(Voci della raccolta)
^^^^^^^^^^^^^^^^

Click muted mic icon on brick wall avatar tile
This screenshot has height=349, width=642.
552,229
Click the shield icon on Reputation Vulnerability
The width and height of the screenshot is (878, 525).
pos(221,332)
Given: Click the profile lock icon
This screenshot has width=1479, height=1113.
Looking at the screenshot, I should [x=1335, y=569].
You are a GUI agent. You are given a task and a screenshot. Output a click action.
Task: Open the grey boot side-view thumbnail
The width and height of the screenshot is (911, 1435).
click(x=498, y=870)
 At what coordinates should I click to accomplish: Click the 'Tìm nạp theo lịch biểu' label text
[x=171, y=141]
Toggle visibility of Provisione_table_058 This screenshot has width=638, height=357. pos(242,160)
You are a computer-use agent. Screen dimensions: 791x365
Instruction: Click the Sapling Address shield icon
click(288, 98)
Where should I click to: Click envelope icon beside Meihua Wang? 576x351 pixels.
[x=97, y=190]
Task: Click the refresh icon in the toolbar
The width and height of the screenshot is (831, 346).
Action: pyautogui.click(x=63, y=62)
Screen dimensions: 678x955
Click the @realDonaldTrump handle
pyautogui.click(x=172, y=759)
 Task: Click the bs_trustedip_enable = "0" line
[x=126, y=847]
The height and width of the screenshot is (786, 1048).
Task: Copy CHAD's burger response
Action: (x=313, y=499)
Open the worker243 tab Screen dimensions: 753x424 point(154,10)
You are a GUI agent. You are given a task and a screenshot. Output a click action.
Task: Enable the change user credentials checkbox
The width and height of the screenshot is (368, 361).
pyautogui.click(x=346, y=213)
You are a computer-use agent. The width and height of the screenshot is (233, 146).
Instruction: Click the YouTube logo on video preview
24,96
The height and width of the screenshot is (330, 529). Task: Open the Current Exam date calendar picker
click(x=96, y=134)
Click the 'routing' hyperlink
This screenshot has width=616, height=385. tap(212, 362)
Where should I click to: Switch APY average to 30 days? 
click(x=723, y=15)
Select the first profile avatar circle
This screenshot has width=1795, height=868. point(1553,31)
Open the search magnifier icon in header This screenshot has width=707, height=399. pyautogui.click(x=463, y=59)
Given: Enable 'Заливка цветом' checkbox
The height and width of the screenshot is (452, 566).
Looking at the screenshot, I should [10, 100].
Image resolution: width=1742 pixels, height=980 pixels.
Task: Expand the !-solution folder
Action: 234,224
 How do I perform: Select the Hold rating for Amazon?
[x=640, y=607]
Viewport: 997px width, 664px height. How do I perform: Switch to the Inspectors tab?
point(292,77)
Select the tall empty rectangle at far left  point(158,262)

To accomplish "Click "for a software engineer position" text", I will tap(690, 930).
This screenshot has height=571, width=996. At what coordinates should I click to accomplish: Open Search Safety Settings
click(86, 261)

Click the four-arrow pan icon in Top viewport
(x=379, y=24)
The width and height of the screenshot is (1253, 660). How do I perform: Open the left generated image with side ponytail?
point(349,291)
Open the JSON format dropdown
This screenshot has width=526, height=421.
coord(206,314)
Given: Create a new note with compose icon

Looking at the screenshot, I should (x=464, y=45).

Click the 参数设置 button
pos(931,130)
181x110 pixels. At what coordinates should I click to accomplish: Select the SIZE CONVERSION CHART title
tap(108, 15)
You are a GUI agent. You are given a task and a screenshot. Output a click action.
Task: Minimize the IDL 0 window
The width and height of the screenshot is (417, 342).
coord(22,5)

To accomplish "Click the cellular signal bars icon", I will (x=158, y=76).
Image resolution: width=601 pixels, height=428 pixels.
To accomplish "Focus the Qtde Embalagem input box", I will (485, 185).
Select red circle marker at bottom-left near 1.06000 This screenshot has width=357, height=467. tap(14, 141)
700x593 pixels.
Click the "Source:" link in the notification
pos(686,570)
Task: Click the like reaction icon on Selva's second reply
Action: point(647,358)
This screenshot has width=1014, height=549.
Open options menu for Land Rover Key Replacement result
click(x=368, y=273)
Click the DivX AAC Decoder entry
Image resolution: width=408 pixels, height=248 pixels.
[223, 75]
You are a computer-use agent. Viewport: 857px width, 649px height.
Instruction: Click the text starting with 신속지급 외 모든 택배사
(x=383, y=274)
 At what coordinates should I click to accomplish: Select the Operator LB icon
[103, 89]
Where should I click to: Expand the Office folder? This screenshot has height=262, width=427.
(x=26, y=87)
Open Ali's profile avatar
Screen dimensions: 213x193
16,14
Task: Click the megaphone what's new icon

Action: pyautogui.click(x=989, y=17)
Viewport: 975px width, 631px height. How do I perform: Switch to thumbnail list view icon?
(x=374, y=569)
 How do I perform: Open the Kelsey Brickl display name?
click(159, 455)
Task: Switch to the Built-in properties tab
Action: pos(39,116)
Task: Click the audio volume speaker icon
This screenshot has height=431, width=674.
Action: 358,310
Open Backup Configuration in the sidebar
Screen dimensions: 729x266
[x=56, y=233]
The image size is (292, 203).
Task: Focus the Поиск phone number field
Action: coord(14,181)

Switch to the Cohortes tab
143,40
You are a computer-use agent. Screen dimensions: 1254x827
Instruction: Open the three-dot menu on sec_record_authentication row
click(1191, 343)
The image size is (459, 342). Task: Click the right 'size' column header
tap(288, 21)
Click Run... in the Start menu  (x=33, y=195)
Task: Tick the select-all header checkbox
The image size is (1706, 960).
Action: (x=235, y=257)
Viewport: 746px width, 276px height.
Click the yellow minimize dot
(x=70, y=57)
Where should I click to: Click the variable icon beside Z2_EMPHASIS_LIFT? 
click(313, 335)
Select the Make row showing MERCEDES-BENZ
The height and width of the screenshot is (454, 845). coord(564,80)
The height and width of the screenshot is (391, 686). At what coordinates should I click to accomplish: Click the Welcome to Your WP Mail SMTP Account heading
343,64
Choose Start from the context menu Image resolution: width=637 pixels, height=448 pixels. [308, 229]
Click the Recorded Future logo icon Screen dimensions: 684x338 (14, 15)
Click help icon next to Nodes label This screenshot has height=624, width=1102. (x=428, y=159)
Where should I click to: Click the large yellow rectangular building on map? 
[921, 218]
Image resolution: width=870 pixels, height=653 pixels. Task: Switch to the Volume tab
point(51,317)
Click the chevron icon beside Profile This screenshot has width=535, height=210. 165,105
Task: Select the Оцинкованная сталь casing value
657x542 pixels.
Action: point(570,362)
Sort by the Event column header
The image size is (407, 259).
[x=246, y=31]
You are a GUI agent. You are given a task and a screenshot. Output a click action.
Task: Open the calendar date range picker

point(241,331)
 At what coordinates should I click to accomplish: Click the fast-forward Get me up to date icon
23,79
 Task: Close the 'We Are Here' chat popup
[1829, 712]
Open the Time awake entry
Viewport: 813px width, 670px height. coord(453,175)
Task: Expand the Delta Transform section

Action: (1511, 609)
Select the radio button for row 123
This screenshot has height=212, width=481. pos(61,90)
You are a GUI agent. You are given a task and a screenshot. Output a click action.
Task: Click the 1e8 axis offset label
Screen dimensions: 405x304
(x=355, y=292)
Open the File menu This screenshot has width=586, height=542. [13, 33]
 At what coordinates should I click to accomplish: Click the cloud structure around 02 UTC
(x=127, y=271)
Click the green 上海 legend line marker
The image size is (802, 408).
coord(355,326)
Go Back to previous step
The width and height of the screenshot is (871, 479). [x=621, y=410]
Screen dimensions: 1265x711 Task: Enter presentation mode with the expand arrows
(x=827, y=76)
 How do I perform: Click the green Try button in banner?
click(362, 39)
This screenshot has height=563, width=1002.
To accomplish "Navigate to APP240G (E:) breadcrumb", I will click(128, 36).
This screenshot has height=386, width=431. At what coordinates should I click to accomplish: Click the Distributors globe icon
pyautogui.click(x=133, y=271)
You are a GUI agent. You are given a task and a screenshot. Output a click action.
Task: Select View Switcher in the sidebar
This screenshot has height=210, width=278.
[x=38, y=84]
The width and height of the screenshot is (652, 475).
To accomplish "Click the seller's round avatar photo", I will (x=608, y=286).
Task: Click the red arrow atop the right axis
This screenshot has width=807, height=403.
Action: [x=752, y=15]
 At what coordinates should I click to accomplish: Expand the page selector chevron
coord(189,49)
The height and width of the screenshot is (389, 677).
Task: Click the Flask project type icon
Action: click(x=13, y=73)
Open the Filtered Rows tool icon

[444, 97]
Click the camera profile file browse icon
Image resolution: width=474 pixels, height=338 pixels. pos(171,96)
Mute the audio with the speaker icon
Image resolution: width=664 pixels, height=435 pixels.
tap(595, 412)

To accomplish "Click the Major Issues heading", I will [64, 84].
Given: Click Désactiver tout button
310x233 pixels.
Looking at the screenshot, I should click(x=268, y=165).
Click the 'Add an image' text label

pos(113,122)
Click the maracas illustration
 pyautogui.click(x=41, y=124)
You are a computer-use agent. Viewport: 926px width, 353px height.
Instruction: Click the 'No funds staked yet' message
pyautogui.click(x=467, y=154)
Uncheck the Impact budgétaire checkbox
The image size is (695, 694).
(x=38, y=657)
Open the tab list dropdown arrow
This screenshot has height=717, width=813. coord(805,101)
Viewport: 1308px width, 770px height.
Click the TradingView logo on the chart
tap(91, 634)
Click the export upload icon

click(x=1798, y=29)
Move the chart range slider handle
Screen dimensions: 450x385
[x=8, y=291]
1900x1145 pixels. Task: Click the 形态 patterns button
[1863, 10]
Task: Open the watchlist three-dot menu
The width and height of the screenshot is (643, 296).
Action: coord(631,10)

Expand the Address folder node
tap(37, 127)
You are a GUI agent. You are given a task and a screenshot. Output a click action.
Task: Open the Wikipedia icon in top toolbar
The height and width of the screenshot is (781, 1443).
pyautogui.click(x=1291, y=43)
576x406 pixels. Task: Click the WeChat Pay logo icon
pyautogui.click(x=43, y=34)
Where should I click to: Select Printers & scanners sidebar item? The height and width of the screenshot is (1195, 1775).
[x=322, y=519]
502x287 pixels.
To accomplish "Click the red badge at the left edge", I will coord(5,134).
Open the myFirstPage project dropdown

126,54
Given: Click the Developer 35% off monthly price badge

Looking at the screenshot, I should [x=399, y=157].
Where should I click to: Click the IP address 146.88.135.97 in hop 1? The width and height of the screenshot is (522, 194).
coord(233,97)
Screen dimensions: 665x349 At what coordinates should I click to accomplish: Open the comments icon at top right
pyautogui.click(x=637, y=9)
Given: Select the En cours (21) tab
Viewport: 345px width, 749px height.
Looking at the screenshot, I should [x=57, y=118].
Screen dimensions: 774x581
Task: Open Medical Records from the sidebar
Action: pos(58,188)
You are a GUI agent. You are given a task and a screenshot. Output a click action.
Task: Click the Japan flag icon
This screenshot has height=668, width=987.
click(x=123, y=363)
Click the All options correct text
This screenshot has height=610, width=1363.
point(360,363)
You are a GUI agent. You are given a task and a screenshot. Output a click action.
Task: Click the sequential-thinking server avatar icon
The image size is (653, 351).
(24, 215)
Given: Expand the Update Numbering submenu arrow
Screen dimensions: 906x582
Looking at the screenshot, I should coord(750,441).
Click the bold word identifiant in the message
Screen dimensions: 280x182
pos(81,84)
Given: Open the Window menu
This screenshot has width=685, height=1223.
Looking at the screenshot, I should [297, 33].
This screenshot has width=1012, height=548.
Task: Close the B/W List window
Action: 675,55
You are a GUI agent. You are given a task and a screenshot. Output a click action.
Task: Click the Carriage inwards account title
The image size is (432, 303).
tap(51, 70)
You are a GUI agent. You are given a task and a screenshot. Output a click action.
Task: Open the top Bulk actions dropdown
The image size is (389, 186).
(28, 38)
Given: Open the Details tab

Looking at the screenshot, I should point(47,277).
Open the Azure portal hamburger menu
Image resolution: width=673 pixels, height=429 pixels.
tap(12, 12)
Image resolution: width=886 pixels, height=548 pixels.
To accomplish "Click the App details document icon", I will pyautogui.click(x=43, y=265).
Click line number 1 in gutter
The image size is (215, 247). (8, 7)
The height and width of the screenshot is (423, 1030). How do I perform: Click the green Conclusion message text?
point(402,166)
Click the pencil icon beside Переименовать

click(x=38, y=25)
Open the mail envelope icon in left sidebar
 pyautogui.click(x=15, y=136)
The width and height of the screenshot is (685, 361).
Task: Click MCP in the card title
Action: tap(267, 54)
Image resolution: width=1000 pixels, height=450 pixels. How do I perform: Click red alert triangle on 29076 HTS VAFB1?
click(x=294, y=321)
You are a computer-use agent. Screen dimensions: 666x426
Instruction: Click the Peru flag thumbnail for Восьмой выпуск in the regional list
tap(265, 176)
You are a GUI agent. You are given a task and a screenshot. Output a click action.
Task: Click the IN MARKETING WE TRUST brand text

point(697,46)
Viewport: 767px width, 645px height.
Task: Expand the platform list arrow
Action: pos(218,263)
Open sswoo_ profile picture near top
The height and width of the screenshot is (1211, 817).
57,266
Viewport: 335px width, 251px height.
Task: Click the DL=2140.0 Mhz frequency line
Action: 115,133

^^^^^^^^^^^^^^^^

→ Consegna
Individui nei dati ogni riga in cui compare la parola "avatar" e la trascriva.

→ Soluzione
Click muted mic icon on brick wall avatar tile
Select the first profile avatar circle
Open Ali's profile avatar
To accomplish "Click the seller's round avatar photo", I will (x=608, y=286).
Task: Click the sequential-thinking server avatar icon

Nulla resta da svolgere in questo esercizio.